Life had come at this now 26-year-old fast. Waking, washing, everything outside of talking now requires assistance.

So, as German started treatments to regain whatever movement he could shortly after the accident, he came across neurosurgeon Scott Falci who figured why not at least try to go faster.

“That mobility and independence is everything for [people with quadriplegia],” said Falci. “A large swath of this population has a love of motorsports and cars, and I get it because it gives you a lot of independence and freedom if you can drive a car, so the thought was let’s bring a new adaptive sport to the spinal cord injured population, that of motorsports.”

It is what brings us back to why German was sitting in the driver’s seat of this NASCAR cup car, rather than the passenger’s seat, because using nothing other than his mind, he was able to guide that racecar around the track for 10 consecutive minutes at speeds upwards of 50 mph.

It all happens inside German’s head.

After he agreed to take part in this first-of-its-kind trial, German had an electrode placed on his brain.

It would read every thought German had, lighting up in different patterns as he thought about different things.

That electrode was then attached to a computer that was taught to recognize only one thought pattern: the thought of German squeezing his hand.

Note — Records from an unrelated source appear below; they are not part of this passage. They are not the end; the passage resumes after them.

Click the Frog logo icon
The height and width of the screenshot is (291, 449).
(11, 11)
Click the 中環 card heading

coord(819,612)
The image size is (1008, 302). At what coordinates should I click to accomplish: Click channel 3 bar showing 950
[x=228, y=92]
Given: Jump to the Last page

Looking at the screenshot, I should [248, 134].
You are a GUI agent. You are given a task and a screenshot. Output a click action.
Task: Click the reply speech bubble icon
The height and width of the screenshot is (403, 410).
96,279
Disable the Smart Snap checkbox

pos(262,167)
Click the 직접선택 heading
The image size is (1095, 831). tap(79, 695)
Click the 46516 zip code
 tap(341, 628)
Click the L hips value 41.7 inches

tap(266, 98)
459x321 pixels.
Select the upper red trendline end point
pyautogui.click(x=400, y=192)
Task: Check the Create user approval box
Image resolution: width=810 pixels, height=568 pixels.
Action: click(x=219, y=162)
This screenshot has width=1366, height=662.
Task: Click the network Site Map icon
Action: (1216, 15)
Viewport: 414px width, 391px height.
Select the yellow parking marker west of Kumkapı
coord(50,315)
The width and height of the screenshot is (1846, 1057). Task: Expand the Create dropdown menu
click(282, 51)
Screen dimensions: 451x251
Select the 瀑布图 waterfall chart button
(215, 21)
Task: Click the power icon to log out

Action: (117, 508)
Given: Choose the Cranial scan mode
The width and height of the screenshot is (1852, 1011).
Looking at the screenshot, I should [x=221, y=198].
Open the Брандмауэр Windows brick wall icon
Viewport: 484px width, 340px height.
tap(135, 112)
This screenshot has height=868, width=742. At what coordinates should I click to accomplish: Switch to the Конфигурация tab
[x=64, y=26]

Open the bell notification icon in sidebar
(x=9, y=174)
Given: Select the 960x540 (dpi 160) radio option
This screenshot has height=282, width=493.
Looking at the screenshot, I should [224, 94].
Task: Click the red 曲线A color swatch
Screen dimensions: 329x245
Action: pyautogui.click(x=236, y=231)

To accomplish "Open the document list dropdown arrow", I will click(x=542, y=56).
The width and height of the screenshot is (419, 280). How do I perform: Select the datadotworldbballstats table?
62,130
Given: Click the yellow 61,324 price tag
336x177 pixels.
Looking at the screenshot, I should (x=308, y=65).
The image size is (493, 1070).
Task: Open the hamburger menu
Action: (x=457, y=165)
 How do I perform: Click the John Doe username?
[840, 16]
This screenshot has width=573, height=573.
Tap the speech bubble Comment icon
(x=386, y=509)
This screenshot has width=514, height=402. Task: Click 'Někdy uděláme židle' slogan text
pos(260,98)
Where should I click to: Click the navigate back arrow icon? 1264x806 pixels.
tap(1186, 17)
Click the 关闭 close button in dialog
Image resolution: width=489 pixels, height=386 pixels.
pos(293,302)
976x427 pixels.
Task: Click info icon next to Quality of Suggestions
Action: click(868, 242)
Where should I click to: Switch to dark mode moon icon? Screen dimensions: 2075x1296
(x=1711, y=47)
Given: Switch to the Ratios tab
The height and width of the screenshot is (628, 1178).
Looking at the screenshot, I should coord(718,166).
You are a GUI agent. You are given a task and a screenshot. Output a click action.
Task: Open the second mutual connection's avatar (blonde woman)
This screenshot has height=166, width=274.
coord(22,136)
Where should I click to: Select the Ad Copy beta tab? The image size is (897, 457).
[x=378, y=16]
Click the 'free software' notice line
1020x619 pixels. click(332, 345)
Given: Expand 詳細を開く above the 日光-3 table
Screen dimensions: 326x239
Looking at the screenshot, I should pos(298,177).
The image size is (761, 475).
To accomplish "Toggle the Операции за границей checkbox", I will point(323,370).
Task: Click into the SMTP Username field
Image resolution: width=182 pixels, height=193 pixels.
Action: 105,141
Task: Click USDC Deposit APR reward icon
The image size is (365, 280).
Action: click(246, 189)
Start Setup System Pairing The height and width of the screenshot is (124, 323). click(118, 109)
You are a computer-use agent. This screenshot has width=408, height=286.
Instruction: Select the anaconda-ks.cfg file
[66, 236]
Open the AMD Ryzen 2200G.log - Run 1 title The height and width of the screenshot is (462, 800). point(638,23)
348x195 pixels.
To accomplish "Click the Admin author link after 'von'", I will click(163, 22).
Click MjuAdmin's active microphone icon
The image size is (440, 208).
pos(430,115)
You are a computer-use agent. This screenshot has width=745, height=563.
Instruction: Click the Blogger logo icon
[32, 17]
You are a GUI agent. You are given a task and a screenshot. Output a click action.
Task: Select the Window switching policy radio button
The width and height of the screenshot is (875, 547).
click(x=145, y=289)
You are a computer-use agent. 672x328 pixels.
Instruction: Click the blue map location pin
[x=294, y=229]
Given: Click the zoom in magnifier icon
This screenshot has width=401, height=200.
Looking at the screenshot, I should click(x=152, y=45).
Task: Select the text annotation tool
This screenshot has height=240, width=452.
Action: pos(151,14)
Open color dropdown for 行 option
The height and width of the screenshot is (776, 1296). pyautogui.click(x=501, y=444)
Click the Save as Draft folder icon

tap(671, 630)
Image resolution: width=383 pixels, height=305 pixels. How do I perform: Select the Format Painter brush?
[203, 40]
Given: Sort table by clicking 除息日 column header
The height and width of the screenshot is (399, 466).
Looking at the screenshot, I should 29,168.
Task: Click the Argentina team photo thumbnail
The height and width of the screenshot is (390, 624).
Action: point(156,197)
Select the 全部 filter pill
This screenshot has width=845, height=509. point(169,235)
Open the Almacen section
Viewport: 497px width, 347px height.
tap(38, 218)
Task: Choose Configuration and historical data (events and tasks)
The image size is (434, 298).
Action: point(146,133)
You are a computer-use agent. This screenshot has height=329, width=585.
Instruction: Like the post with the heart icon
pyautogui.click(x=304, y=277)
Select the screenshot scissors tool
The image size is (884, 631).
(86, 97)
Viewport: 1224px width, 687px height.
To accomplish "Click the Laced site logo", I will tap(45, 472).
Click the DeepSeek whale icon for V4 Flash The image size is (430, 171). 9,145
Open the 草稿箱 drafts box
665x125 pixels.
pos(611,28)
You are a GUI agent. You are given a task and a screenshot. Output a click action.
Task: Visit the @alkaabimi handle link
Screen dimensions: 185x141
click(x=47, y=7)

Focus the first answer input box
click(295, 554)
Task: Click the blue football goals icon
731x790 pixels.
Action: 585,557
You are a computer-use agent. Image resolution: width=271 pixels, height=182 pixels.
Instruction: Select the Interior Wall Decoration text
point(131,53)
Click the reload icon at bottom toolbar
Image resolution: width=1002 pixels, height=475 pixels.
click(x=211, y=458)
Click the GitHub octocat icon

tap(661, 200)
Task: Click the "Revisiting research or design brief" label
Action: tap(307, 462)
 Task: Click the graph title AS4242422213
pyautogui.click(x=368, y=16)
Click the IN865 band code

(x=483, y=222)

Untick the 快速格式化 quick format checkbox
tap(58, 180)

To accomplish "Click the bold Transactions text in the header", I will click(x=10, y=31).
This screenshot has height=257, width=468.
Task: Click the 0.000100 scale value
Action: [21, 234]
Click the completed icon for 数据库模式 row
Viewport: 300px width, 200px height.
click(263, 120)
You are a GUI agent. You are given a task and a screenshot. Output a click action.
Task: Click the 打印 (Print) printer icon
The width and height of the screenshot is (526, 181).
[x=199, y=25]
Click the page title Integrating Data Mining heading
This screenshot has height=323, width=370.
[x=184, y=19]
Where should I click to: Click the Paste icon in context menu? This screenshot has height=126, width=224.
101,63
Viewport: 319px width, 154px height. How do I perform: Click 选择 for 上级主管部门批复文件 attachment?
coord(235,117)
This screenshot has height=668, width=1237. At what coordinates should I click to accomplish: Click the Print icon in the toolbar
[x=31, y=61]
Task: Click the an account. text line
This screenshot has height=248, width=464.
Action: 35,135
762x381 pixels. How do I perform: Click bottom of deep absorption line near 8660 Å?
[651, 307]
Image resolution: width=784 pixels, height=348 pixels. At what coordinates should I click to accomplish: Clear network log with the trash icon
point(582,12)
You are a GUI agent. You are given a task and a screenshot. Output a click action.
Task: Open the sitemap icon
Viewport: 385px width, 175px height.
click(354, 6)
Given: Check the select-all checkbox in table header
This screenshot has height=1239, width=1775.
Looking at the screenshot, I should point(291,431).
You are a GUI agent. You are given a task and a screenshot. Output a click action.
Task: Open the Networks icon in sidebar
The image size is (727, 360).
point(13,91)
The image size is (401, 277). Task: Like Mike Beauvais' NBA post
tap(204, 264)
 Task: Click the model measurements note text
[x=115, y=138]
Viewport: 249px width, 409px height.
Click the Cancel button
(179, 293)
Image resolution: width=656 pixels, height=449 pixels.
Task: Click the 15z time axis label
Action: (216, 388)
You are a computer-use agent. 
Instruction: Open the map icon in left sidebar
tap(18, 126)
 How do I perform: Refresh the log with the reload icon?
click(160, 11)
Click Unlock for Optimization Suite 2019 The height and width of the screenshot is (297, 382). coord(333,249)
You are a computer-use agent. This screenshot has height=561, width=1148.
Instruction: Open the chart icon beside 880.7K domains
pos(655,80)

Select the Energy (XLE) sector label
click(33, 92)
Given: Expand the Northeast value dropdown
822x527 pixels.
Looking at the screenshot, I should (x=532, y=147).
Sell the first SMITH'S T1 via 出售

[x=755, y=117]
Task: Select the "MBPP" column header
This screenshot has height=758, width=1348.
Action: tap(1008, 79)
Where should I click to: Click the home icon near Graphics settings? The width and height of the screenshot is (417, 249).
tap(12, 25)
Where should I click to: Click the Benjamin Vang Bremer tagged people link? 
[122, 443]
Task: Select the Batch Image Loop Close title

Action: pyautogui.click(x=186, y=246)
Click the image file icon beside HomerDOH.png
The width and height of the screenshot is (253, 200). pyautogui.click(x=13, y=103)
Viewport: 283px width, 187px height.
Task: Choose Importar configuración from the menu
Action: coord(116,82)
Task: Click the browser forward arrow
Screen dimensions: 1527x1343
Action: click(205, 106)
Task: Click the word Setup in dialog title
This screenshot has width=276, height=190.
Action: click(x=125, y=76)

Every time it would light up in that pattern, the computer processor would communicate to the race car and tell it to accelerate. The more German thought about squeezing his hands, the faster the car would go as German could then control the steering through a specialized helmet that was sensitive to movement.

Wherever German tiled his head, the steering wheel would follow.

It is futuristic, it is complex, and it is how German, with no assistance other than the surveillance of an emergency driver, put the technology to the test by driving for the first time ever.

“It’s something that you can’t imagine, you have to live it,” he said after finishing his drive. “The adrenaline as you go by; you’re just so focused you don’t see anything else, but the ride and it feels amazing.”

This is something that few people had once thought possible, but through intentional thought, German was able to create freedom for himself and countless others.

“The potential is tremendous,” said Falci. “If we can capture various thoughts consistently and translate that into mechanical action, we can change the lives of these people on a daily basis.”